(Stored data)
☆ ☆ ☆ ☆ ☆ ☆ ☆
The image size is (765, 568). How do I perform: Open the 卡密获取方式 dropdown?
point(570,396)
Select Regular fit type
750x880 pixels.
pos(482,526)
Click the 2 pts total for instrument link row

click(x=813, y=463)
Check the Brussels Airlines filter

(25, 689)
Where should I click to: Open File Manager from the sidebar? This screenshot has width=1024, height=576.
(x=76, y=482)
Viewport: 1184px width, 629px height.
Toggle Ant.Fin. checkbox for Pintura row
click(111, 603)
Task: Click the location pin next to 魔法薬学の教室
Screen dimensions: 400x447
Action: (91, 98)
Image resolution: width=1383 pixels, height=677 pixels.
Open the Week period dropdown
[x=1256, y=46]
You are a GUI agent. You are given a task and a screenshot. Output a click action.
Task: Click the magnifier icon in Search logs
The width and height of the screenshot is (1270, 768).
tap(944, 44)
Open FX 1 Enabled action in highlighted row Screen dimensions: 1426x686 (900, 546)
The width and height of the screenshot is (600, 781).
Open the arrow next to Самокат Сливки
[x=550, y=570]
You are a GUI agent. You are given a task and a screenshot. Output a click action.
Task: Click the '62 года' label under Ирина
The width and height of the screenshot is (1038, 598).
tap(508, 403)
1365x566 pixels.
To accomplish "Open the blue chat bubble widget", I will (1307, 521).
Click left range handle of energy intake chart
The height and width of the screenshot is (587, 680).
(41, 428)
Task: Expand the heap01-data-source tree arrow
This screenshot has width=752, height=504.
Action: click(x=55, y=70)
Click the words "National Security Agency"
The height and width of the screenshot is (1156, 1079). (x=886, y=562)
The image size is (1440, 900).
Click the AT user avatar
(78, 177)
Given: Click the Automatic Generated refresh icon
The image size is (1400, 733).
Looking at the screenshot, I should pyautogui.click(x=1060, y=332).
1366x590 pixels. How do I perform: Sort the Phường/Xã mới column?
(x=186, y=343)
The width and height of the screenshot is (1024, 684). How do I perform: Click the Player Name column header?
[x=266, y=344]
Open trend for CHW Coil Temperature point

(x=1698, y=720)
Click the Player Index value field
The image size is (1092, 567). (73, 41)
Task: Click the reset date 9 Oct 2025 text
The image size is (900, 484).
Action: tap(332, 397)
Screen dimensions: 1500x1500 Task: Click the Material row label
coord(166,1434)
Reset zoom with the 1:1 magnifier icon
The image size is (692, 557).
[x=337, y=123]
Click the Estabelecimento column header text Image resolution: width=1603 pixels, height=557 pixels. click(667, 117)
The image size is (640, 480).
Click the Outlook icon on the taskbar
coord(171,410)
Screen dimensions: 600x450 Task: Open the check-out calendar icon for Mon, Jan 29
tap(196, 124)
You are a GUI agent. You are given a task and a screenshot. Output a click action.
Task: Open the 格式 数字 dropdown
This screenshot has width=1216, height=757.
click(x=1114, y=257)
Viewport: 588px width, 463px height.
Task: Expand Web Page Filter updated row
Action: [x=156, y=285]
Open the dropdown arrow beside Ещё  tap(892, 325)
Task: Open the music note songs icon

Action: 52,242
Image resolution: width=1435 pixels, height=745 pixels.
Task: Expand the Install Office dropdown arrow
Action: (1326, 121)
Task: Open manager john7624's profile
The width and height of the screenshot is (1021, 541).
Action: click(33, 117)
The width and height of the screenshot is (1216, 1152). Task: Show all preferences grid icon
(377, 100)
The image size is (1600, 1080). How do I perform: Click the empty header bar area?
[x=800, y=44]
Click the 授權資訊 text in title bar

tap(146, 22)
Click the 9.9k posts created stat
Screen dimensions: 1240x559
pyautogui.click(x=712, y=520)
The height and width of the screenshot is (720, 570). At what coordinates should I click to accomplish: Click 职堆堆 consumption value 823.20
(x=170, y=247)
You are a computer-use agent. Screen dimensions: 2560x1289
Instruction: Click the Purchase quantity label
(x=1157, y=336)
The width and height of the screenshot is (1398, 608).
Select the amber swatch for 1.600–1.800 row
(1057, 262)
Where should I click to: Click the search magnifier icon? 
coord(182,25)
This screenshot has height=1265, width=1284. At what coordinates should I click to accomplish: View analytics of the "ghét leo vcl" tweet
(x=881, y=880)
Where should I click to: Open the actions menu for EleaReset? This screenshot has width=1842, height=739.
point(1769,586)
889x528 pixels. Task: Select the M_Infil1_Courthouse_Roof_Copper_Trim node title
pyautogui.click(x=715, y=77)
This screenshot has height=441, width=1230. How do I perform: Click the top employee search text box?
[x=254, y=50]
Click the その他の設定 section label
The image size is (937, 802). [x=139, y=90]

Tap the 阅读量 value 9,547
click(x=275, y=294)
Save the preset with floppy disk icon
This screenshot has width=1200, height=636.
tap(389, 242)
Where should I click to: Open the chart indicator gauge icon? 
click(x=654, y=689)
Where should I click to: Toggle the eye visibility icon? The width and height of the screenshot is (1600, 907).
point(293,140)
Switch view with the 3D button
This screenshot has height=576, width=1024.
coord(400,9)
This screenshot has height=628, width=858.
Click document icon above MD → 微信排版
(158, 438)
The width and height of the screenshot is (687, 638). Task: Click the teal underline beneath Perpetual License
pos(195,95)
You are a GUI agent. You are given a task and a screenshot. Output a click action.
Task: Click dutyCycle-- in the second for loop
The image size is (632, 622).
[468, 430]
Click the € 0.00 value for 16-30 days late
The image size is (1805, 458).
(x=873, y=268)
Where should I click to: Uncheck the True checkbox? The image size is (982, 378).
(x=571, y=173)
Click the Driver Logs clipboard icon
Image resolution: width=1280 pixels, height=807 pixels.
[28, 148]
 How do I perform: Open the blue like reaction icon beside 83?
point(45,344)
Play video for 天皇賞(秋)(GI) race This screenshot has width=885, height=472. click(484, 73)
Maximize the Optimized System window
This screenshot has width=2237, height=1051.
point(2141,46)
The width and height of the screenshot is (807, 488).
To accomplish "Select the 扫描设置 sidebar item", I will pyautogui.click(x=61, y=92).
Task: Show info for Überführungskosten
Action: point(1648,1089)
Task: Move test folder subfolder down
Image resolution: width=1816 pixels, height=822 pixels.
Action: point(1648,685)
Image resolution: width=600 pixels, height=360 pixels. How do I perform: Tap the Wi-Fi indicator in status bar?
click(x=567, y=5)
☆ ☆ ☆ ☆ ☆ ☆ ☆
> [EXERCISE] Beginning at the first line of the records, retype exactly every line up to and including the one with "The image size is (1440, 900).".

> [EXERCISE SOLUTION]
The image size is (765, 568). How do I perform: Open the 卡密获取方式 dropdown?
point(570,396)
Select Regular fit type
750x880 pixels.
pos(482,526)
Click the 2 pts total for instrument link row

click(x=813, y=463)
Check the Brussels Airlines filter

(25, 689)
Where should I click to: Open File Manager from the sidebar? This screenshot has width=1024, height=576.
(x=76, y=482)
Viewport: 1184px width, 629px height.
Toggle Ant.Fin. checkbox for Pintura row
click(111, 603)
Task: Click the location pin next to 魔法薬学の教室
Screen dimensions: 400x447
Action: (91, 98)
Image resolution: width=1383 pixels, height=677 pixels.
Open the Week period dropdown
[x=1256, y=46]
You are a GUI agent. You are given a task and a screenshot. Output a click action.
Task: Click the magnifier icon in Search logs
The width and height of the screenshot is (1270, 768).
tap(944, 44)
Open FX 1 Enabled action in highlighted row Screen dimensions: 1426x686 (900, 546)
The width and height of the screenshot is (600, 781).
Open the arrow next to Самокат Сливки
[x=550, y=570]
You are a GUI agent. You are given a task and a screenshot. Output a click action.
Task: Click the '62 года' label under Ирина
The width and height of the screenshot is (1038, 598).
tap(508, 403)
1365x566 pixels.
To accomplish "Open the blue chat bubble widget", I will (1307, 521).
Click left range handle of energy intake chart
The height and width of the screenshot is (587, 680).
(41, 428)
Task: Expand the heap01-data-source tree arrow
This screenshot has width=752, height=504.
Action: click(x=55, y=70)
Click the words "National Security Agency"
The height and width of the screenshot is (1156, 1079). (x=886, y=562)
The image size is (1440, 900).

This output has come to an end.